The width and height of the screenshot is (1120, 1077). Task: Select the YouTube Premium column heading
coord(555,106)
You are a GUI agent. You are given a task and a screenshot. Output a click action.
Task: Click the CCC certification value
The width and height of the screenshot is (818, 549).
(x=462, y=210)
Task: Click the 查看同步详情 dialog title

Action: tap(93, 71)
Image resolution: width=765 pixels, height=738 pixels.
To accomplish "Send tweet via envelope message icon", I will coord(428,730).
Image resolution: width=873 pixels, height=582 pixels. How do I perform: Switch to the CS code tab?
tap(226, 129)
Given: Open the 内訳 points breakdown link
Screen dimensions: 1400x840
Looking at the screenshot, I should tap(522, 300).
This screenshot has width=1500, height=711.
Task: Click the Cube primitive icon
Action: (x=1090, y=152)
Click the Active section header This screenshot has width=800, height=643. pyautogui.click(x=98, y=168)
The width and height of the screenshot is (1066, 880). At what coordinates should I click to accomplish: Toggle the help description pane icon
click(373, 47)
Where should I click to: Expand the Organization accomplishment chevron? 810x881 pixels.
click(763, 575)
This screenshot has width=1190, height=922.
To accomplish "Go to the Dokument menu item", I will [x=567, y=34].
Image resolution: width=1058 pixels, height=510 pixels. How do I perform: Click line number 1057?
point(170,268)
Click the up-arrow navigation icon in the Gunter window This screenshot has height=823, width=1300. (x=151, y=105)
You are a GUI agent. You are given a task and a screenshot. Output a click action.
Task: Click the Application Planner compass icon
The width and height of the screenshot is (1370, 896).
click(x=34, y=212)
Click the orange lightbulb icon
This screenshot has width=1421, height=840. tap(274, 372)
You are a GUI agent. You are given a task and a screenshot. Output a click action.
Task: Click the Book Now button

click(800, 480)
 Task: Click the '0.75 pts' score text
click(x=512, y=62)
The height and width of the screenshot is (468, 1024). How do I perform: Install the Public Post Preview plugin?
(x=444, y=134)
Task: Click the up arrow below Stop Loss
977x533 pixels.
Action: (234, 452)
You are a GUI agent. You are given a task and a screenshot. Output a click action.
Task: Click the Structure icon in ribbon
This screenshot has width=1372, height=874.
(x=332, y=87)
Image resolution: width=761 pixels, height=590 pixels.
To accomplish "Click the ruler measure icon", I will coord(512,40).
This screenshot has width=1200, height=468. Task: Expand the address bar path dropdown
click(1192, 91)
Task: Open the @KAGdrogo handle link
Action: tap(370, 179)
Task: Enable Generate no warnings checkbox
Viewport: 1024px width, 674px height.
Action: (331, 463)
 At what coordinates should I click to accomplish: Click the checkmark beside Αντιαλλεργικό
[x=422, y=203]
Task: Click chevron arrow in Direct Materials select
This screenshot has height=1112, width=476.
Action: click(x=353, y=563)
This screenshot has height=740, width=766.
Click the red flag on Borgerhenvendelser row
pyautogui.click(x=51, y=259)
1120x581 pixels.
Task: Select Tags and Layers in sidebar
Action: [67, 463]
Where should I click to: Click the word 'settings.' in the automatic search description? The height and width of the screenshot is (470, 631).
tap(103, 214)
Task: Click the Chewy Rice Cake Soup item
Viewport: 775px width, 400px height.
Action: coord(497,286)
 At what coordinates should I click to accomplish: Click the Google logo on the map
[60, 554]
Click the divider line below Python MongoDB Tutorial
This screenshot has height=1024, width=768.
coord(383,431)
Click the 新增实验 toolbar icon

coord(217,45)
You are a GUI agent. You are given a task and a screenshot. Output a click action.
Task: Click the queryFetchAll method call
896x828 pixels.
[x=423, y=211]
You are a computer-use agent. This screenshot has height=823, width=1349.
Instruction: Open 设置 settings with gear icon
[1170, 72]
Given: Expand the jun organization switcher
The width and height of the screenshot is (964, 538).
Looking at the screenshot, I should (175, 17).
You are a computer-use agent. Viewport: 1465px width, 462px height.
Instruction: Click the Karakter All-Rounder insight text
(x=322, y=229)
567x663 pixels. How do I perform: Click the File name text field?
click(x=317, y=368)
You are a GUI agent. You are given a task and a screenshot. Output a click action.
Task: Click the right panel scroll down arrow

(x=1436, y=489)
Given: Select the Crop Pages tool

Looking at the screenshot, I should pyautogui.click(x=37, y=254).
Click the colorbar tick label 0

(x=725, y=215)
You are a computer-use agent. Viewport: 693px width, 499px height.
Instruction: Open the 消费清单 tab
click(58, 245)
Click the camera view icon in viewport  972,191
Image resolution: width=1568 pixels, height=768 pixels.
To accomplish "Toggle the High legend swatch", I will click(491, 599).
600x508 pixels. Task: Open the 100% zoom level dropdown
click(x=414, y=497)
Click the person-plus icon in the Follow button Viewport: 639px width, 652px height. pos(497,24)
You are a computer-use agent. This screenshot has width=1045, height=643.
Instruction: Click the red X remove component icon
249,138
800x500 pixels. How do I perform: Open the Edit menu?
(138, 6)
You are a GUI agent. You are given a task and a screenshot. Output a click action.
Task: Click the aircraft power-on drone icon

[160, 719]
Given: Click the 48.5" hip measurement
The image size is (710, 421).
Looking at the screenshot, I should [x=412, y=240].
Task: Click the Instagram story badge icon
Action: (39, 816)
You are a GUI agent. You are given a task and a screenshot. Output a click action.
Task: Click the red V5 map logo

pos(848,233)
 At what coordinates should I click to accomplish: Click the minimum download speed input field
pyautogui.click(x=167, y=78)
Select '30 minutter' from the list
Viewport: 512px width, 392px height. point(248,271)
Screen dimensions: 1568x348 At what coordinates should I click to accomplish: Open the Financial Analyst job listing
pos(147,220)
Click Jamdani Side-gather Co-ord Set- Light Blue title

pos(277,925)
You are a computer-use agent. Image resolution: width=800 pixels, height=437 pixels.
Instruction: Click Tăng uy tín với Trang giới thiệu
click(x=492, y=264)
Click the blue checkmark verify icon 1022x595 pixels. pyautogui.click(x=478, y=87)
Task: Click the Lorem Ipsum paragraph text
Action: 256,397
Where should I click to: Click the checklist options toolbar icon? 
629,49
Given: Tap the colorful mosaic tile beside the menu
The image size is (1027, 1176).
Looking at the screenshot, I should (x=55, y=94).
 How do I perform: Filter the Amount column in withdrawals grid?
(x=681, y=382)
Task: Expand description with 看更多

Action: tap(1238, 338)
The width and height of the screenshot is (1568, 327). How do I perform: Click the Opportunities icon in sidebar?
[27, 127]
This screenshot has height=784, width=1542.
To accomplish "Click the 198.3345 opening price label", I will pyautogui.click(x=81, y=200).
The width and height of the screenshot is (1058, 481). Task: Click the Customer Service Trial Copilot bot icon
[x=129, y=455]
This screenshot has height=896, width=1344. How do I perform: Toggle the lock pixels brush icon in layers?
----------
Problem details: Each record above is to be written out again exactly.

The completed task:
The width and height of the screenshot is (1120, 1077). Task: Select the YouTube Premium column heading
coord(555,106)
You are a GUI agent. You are given a task and a screenshot. Output a click action.
Task: Click the CCC certification value
The width and height of the screenshot is (818, 549).
(x=462, y=210)
Task: Click the 查看同步详情 dialog title

Action: tap(93, 71)
Image resolution: width=765 pixels, height=738 pixels.
To accomplish "Send tweet via envelope message icon", I will coord(428,730).
Image resolution: width=873 pixels, height=582 pixels. How do I perform: Switch to the CS code tab?
tap(226, 129)
Given: Open the 内訳 points breakdown link
Screen dimensions: 1400x840
Looking at the screenshot, I should tap(522, 300).
This screenshot has width=1500, height=711.
Task: Click the Cube primitive icon
Action: (x=1090, y=152)
Click the Active section header This screenshot has width=800, height=643. pyautogui.click(x=98, y=168)
The width and height of the screenshot is (1066, 880). At what coordinates should I click to accomplish: Toggle the help description pane icon
click(373, 47)
Where should I click to: Expand the Organization accomplishment chevron? 810x881 pixels.
click(763, 575)
This screenshot has width=1190, height=922.
To accomplish "Go to the Dokument menu item", I will [x=567, y=34].
Image resolution: width=1058 pixels, height=510 pixels. How do I perform: Click line number 1057?
point(170,268)
Click the up-arrow navigation icon in the Gunter window This screenshot has height=823, width=1300. (x=151, y=105)
You are a GUI agent. You are given a task and a screenshot. Output a click action.
Task: Click the Application Planner compass icon
The width and height of the screenshot is (1370, 896).
click(x=34, y=212)
Click the orange lightbulb icon
This screenshot has width=1421, height=840. tap(274, 372)
You are a GUI agent. You are given a task and a screenshot. Output a click action.
Task: Click the Book Now button

click(800, 480)
 Task: Click the '0.75 pts' score text
click(x=512, y=62)
The height and width of the screenshot is (468, 1024). How do I perform: Install the Public Post Preview plugin?
(x=444, y=134)
Task: Click the up arrow below Stop Loss
977x533 pixels.
Action: (234, 452)
You are a GUI agent. You are given a task and a screenshot. Output a click action.
Task: Click the Structure icon in ribbon
This screenshot has width=1372, height=874.
(x=332, y=87)
Image resolution: width=761 pixels, height=590 pixels.
To accomplish "Click the ruler measure icon", I will coord(512,40).
This screenshot has width=1200, height=468. Task: Expand the address bar path dropdown
click(1192, 91)
Task: Open the @KAGdrogo handle link
Action: tap(370, 179)
Task: Enable Generate no warnings checkbox
Viewport: 1024px width, 674px height.
Action: (331, 463)
 At what coordinates should I click to accomplish: Click the checkmark beside Αντιαλλεργικό
[x=422, y=203]
Task: Click chevron arrow in Direct Materials select
This screenshot has height=1112, width=476.
Action: click(x=353, y=563)
This screenshot has height=740, width=766.
Click the red flag on Borgerhenvendelser row
pyautogui.click(x=51, y=259)
1120x581 pixels.
Task: Select Tags and Layers in sidebar
Action: [67, 463]
Where should I click to: Click the word 'settings.' in the automatic search description? The height and width of the screenshot is (470, 631).
tap(103, 214)
Task: Click the Chewy Rice Cake Soup item
Viewport: 775px width, 400px height.
Action: coord(497,286)
 At what coordinates should I click to accomplish: Click the Google logo on the map
[60, 554]
Click the divider line below Python MongoDB Tutorial
This screenshot has height=1024, width=768.
coord(383,431)
Click the 新增实验 toolbar icon

coord(217,45)
You are a GUI agent. You are given a task and a screenshot. Output a click action.
Task: Click the queryFetchAll method call
896x828 pixels.
[x=423, y=211]
You are a computer-use agent. This screenshot has height=823, width=1349.
Instruction: Open 设置 settings with gear icon
[1170, 72]
Given: Expand the jun organization switcher
The width and height of the screenshot is (964, 538).
Looking at the screenshot, I should (175, 17).
You are a computer-use agent. Viewport: 1465px width, 462px height.
Instruction: Click the Karakter All-Rounder insight text
(x=322, y=229)
567x663 pixels. How do I perform: Click the File name text field?
click(x=317, y=368)
You are a GUI agent. You are given a task and a screenshot. Output a click action.
Task: Click the right panel scroll down arrow

(x=1436, y=489)
Given: Select the Crop Pages tool

Looking at the screenshot, I should pyautogui.click(x=37, y=254).
Click the colorbar tick label 0

(x=725, y=215)
You are a computer-use agent. Viewport: 693px width, 499px height.
Instruction: Open the 消费清单 tab
click(58, 245)
Click the camera view icon in viewport  972,191
Image resolution: width=1568 pixels, height=768 pixels.
To accomplish "Toggle the High legend swatch", I will click(491, 599).
600x508 pixels. Task: Open the 100% zoom level dropdown
click(x=414, y=497)
Click the person-plus icon in the Follow button Viewport: 639px width, 652px height. pos(497,24)
You are a computer-use agent. This screenshot has width=1045, height=643.
Instruction: Click the red X remove component icon
249,138
800x500 pixels. How do I perform: Open the Edit menu?
(138, 6)
You are a GUI agent. You are given a task and a screenshot. Output a click action.
Task: Click the aircraft power-on drone icon

[160, 719]
Given: Click the 48.5" hip measurement
The image size is (710, 421).
Looking at the screenshot, I should [x=412, y=240].
Task: Click the Instagram story badge icon
Action: (39, 816)
You are a GUI agent. You are given a task and a screenshot. Output a click action.
Task: Click the red V5 map logo

pos(848,233)
 At what coordinates should I click to accomplish: Click the minimum download speed input field
pyautogui.click(x=167, y=78)
Select '30 minutter' from the list
Viewport: 512px width, 392px height. point(248,271)
Screen dimensions: 1568x348 At what coordinates should I click to accomplish: Open the Financial Analyst job listing
pos(147,220)
Click Jamdani Side-gather Co-ord Set- Light Blue title

pos(277,925)
You are a computer-use agent. Image resolution: width=800 pixels, height=437 pixels.
Instruction: Click Tăng uy tín với Trang giới thiệu
click(x=492, y=264)
Click the blue checkmark verify icon 1022x595 pixels. pyautogui.click(x=478, y=87)
Task: Click the Lorem Ipsum paragraph text
Action: 256,397
Where should I click to: Click the checklist options toolbar icon? 
629,49
Given: Tap the colorful mosaic tile beside the menu
The image size is (1027, 1176).
Looking at the screenshot, I should (x=55, y=94).
 How do I perform: Filter the Amount column in withdrawals grid?
(x=681, y=382)
Task: Expand description with 看更多

Action: tap(1238, 338)
The width and height of the screenshot is (1568, 327). How do I perform: Click the Opportunities icon in sidebar?
[27, 127]
This screenshot has height=784, width=1542.
To accomplish "Click the 198.3345 opening price label", I will pyautogui.click(x=81, y=200).
The width and height of the screenshot is (1058, 481). Task: Click the Customer Service Trial Copilot bot icon
[x=129, y=455]
This screenshot has height=896, width=1344. How do I perform: Toggle the lock pixels brush icon in layers?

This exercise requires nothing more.